Collected data:
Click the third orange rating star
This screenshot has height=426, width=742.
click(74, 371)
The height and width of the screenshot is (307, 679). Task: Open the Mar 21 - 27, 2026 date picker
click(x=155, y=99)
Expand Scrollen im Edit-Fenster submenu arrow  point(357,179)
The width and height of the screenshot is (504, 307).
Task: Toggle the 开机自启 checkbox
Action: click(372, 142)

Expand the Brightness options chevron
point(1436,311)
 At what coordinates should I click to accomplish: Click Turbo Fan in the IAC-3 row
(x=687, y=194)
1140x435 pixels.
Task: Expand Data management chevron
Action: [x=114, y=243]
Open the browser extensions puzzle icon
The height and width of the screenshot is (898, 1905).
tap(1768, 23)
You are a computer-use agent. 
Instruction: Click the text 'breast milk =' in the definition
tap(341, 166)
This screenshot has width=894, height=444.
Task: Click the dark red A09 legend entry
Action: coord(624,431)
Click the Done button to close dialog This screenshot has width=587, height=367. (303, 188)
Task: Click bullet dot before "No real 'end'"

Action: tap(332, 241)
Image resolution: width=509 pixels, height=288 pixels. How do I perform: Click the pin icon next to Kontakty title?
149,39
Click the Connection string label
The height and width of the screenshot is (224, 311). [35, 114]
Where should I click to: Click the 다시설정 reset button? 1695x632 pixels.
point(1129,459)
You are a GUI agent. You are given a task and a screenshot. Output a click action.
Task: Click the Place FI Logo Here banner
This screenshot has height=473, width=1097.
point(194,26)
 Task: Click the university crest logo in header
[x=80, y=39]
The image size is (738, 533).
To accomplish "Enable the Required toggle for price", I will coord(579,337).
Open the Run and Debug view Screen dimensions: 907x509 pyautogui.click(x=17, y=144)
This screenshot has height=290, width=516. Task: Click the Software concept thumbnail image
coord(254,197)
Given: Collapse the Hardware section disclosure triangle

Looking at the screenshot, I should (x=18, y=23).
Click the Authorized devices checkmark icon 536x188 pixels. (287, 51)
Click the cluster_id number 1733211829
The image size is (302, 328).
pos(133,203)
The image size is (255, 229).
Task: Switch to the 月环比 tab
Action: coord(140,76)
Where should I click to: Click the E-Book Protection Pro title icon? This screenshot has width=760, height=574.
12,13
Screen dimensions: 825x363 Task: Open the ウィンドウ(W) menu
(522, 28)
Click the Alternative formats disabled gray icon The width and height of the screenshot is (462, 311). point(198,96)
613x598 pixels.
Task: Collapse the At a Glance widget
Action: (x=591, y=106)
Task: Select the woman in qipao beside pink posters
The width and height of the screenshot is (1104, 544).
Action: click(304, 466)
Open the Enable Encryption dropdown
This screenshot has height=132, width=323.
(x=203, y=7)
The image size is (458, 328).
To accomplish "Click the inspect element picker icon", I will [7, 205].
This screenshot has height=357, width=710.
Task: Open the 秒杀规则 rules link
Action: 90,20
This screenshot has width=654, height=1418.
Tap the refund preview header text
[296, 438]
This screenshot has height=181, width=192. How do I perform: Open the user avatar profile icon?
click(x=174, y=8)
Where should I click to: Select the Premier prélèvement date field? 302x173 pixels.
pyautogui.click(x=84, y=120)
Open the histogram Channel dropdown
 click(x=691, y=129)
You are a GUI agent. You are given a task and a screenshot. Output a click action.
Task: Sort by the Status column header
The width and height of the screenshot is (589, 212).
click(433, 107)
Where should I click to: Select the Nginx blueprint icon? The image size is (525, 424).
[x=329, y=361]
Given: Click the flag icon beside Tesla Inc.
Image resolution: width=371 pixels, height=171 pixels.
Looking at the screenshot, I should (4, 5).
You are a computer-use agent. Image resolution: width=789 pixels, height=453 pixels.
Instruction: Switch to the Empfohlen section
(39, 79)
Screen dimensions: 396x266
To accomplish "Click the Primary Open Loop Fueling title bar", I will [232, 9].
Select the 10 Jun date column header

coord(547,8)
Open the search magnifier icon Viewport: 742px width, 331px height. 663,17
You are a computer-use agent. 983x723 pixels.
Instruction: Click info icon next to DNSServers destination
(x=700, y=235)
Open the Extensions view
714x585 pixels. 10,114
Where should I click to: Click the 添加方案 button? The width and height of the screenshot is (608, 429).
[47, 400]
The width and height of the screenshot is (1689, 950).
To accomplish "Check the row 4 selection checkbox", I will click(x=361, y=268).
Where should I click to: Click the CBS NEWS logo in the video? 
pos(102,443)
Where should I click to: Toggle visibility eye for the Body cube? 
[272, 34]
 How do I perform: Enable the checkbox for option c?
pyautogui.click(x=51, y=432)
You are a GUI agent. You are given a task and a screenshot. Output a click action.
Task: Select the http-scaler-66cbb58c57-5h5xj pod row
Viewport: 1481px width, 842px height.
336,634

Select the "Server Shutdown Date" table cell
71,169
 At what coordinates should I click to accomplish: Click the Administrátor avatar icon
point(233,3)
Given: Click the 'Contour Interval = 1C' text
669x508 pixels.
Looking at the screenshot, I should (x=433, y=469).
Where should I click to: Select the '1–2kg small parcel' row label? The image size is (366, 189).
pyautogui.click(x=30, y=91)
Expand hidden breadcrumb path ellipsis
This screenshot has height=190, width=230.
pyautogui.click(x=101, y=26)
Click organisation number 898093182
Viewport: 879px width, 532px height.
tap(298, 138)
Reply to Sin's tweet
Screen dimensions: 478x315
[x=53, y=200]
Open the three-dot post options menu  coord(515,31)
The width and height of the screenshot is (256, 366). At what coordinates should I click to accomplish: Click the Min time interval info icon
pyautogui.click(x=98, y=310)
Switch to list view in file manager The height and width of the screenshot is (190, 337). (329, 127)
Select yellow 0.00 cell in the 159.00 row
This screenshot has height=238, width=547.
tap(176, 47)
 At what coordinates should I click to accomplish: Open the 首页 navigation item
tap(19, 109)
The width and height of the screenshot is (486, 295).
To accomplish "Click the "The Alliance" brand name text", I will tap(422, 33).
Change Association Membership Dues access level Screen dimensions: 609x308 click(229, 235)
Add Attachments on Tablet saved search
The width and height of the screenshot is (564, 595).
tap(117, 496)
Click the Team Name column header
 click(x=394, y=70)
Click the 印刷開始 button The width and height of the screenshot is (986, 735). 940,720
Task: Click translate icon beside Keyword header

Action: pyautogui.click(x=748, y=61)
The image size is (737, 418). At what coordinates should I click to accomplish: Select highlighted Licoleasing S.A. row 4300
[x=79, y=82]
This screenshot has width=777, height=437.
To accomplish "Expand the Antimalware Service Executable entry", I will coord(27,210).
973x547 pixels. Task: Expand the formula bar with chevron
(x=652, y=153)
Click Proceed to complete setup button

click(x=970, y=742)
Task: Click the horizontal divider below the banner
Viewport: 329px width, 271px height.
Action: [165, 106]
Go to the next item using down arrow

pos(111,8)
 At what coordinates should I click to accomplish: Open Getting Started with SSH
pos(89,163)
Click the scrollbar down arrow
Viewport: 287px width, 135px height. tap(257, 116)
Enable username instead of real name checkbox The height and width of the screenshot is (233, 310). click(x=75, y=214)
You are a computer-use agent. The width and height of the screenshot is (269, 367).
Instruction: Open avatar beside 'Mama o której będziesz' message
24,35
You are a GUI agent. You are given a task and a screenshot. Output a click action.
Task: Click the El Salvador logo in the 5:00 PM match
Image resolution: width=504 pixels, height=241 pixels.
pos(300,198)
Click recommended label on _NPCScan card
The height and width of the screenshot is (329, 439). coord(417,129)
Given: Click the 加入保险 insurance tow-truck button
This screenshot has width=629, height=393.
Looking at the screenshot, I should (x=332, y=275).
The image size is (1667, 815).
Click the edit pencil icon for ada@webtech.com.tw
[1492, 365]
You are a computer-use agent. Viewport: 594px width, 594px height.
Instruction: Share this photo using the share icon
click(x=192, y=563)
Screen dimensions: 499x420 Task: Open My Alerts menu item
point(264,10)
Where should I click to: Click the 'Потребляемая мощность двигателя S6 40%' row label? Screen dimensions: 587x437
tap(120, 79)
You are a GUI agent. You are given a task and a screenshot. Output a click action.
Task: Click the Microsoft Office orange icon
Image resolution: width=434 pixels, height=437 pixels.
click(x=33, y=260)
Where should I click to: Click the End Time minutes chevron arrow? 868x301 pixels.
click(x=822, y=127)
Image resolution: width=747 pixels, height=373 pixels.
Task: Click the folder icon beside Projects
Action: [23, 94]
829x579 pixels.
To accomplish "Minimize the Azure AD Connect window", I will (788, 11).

#### [Your instructions]
From the records above, pull every line that carries the word "computer".

#### [Output below]
You are a computer-use agent. 
You are a computer-use agent. Image resolution: width=789 pixels, height=453 pixels.
You are a computer-use agent. 983x723 pixels.
You are a computer-use agent. The width and height of the screenshot is (269, 367).
You are a computer-use agent. Viewport: 594px width, 594px height.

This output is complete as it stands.